___ Exercise data ___
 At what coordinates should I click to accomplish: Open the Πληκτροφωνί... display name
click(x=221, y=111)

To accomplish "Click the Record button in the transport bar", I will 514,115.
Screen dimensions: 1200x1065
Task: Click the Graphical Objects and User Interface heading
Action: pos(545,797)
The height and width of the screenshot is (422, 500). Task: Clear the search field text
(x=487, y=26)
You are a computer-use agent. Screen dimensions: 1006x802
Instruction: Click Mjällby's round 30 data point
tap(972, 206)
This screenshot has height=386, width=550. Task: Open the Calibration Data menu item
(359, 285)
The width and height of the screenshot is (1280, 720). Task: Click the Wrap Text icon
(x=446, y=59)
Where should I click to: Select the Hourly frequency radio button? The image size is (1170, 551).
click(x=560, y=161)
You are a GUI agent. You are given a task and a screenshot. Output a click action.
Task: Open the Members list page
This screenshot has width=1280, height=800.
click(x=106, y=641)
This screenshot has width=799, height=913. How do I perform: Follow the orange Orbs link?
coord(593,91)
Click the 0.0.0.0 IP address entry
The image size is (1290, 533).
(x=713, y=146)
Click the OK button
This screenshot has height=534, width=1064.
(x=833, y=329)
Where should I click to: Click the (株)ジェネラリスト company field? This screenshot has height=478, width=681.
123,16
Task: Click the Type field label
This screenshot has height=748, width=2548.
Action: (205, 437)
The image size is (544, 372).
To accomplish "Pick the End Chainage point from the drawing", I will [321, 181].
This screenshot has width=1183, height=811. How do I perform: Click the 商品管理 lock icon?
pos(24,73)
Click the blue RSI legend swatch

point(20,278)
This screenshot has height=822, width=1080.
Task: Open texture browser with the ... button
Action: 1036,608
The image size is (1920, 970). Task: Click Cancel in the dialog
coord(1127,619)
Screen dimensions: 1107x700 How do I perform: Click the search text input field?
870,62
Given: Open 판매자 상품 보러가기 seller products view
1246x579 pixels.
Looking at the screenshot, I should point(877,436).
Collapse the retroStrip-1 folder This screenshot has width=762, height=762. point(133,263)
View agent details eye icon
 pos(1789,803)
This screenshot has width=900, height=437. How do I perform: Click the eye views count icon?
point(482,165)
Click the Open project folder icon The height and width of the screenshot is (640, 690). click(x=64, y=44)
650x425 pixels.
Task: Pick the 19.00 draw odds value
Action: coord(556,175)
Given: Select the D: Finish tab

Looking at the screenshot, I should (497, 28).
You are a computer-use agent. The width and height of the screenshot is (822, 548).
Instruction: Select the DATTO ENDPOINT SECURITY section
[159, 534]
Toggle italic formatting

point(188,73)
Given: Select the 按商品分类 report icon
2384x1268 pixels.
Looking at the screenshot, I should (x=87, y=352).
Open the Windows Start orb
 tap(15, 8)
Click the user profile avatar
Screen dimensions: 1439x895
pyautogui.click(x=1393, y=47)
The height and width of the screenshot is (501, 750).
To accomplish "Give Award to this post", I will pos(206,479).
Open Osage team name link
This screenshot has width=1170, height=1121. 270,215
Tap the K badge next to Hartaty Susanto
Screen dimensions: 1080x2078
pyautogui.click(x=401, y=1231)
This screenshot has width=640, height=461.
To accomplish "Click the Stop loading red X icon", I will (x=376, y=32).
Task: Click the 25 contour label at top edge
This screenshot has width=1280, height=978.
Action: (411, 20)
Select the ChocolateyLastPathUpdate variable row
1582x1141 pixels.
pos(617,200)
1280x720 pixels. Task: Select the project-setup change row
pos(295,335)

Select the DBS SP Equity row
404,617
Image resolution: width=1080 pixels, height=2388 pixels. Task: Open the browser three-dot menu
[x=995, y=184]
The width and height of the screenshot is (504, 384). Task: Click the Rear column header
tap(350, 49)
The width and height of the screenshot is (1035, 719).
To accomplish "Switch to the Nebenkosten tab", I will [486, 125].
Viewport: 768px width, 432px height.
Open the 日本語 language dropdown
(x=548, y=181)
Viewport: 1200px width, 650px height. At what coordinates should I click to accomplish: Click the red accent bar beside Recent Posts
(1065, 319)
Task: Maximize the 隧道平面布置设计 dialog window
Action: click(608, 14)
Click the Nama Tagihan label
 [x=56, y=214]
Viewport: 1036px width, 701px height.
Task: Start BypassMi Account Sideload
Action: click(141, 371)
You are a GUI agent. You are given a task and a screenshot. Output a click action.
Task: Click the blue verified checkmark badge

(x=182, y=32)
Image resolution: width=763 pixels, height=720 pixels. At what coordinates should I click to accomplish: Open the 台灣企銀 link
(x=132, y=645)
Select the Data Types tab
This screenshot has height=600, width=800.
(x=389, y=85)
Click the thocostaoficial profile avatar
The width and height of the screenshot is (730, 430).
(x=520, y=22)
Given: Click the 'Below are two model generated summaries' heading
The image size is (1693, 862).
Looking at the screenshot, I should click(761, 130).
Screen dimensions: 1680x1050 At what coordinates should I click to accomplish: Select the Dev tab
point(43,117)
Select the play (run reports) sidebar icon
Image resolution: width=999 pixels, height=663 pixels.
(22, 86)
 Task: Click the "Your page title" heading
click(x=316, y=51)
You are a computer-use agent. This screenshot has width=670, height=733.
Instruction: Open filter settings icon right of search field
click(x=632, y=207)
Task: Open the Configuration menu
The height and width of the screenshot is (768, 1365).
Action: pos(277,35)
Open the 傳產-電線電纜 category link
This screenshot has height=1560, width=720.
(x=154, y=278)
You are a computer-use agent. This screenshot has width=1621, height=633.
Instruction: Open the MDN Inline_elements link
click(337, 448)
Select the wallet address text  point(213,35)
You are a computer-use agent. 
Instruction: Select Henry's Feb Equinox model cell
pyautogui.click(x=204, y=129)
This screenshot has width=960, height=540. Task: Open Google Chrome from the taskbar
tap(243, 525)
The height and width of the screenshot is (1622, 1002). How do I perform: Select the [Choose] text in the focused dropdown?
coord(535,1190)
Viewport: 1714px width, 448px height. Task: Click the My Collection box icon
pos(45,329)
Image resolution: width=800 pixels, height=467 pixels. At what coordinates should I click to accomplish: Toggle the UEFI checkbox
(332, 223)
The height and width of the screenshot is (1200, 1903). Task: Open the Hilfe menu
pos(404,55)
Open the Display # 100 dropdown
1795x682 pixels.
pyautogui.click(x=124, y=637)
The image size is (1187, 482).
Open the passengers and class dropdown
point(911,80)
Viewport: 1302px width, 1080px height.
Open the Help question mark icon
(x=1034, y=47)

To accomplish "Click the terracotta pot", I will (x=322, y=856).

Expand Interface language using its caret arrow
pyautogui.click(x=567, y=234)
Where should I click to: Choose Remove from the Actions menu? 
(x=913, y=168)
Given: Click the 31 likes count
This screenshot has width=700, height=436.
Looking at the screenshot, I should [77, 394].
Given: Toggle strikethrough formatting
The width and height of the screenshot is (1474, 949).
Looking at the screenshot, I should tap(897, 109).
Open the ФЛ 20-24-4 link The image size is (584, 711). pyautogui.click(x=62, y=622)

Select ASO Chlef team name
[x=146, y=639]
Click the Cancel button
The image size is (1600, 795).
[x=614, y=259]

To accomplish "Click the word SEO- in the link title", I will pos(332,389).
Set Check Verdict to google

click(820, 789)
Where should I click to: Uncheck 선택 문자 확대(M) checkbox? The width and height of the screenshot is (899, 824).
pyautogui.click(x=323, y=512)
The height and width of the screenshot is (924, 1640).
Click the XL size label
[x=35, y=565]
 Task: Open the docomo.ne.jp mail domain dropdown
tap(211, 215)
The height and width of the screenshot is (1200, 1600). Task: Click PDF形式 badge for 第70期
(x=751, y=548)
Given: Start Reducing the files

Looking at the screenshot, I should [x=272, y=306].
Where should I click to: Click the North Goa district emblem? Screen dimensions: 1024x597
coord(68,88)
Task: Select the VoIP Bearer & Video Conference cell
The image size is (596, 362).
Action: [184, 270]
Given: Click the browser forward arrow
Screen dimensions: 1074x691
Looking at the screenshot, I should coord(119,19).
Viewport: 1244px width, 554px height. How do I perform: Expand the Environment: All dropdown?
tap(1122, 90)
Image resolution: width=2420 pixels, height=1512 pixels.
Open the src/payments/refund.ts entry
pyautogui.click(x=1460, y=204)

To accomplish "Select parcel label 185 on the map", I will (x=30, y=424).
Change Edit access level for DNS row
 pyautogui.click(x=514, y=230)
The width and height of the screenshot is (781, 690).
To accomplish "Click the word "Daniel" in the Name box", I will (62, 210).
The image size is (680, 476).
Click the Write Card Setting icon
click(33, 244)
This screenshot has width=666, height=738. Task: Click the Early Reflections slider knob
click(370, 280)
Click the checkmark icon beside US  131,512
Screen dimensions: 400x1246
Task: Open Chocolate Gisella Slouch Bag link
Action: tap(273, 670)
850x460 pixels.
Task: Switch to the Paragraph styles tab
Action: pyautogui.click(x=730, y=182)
___
- **Activity**: Look above for lines with the word "address" and copy them all.

- **Answer box**:
Click the 0.0.0.0 IP address entry
Select the wallet address text  point(213,35)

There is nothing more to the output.